A ransomware attack on Collins Aerospace caused widespread flight disruptions across several major European airports beginning on Friday, September 19, 2025. The incident affected the Muse check-in and boarding systems used by multiple airlines, forcing airports to shift to manual procedures and leading to significant delays and cancellations.
The European Union Agency for Cybersecurity (ENISA) confirmed that the disruption was the result of a ransomware attack targeting Collins Aerospace, a third-party technology vendor owned by RTX Corporation. The Muse platform enables airlines to share check-in counters and boarding gate systems, and its outage had a direct impact on passenger processing.
London Heathrow, Brussels Airport, and Berlin Brandenburg Airport were among the worst affected. Brussels Airport reported the cancellation of dozens of flights, with officials stating that approximately 60 of 550 daily departures and arrivals were disrupted. Berlin Brandenburg faced long queues and hour-long delays, while Heathrow confirmed delays across the majority of its flights.
Airlines, including Air India, issued advisories to passengers warning of potential delays and urging travellers to check flight status updates before heading to airports. Many passengers were required to check in manually, with airport staff using laptops and tablets to manage boarding processes.
Collins Aerospace said it was working with cybersecurity experts and regulators to restore systems. The company stated that it had reached the final stages of implementing updates and aimed to return services to normal operations soon.

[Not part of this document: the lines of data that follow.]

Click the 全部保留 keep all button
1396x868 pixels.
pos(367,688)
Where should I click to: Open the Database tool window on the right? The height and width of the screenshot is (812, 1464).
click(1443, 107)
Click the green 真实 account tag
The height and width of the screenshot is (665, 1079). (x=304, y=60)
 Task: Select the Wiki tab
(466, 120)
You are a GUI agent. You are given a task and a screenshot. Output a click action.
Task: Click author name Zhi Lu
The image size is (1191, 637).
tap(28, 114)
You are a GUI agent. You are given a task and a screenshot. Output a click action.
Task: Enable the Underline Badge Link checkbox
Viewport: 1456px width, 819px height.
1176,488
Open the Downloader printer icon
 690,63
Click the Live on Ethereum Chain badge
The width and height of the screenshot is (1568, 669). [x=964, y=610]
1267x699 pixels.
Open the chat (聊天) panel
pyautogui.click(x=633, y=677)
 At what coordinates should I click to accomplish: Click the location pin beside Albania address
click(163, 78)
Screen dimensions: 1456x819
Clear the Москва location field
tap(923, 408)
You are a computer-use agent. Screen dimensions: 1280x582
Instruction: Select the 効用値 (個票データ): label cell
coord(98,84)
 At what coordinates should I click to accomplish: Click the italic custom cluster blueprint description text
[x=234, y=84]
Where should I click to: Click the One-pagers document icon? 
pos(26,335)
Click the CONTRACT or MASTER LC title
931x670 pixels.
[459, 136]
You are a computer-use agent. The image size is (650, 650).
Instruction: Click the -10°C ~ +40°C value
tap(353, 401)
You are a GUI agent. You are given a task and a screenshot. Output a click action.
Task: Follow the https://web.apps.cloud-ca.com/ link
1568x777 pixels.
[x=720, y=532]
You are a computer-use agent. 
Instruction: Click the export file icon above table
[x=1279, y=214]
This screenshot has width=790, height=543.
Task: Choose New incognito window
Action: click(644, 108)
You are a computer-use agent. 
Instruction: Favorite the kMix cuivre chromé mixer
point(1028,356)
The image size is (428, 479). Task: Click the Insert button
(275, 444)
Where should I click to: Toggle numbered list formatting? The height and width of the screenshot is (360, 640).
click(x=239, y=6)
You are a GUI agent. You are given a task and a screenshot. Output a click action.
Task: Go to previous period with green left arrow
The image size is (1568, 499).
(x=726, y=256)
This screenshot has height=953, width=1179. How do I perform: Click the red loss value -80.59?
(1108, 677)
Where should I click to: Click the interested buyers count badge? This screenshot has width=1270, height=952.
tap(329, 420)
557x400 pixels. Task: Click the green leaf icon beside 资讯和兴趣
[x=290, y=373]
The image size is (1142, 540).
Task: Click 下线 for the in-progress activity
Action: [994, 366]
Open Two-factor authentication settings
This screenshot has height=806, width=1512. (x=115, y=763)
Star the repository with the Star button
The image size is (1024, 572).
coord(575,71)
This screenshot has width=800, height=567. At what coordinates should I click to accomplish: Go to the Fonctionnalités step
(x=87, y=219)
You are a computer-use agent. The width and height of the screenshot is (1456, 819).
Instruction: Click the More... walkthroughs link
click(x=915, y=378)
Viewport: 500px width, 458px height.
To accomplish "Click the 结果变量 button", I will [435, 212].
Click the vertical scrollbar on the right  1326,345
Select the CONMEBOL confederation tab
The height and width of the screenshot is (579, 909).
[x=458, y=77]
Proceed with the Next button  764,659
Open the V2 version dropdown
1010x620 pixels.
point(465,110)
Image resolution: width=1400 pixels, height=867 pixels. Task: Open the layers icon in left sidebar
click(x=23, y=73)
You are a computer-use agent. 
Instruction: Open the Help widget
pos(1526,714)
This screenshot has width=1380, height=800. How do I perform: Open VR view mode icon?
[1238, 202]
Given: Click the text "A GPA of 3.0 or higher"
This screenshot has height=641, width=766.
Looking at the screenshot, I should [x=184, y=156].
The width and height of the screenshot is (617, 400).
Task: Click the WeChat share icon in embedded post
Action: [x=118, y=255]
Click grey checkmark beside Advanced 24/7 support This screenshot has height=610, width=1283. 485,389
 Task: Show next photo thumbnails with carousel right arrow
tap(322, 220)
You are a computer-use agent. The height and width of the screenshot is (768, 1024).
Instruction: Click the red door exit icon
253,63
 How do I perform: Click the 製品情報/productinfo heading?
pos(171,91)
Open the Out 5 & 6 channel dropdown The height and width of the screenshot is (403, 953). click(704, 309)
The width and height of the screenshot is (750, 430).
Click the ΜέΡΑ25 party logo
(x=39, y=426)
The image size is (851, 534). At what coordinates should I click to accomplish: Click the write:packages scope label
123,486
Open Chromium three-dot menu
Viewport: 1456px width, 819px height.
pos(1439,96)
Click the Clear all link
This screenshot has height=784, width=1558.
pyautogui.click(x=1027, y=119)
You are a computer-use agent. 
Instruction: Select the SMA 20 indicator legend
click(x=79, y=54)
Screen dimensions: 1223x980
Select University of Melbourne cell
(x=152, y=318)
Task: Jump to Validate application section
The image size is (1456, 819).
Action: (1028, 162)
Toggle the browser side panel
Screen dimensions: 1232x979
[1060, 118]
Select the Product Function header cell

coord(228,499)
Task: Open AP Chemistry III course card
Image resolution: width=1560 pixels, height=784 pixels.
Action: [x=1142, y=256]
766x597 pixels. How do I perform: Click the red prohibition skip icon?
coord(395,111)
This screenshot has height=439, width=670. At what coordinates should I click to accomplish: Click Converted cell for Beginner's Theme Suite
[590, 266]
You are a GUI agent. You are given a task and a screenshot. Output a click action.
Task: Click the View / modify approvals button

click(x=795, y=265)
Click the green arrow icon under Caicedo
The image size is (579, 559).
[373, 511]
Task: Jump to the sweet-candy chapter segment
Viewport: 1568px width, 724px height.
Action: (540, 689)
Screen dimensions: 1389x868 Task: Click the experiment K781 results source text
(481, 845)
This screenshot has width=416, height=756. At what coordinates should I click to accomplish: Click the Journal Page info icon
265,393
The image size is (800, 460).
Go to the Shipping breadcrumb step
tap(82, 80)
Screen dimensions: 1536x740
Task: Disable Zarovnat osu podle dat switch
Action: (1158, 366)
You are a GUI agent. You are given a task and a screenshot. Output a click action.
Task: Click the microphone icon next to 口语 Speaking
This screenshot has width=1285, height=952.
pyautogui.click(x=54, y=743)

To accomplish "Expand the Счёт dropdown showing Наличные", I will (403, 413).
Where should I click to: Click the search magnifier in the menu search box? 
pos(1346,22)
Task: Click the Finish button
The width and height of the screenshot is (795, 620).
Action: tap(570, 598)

Law enforcement agencies in several European countries have opened investigations into the attack. As of Monday, no group had claimed responsibility for the ransomware operation. Authorities are assessing whether the incident was part of a broader campaign targeting aviation infrastructure.
Airports introduced contingency measures to handle the disruptions, including deploying additional staff, setting up manual baggage drop points, and extending passenger assistance counters. Despite these measures, thousands of travellers faced delays and missed connections, particularly during peak travel hours over the weekend.
ENISA has warned that the incident highlights the increasing risk posed by cyberattacks on third-party service providers in the aviation sector. The agency stressed the need for airlines and airports to strengthen cybersecurity protocols and review the resilience of outsourced systems.
As of Tuesday, disruptions were continuing at several airports, although officials reported gradual improvements as Collins Aerospace systems were restored. Authorities advised passengers to allow extra time for check-in and security procedures until normal operations resume fully.
The ransomware attack has raised concerns across Europe about the vulnerability of critical aviation technology to cybercrime. Industry experts have called for coordinated action to safeguard flight operations and passenger services against future threats.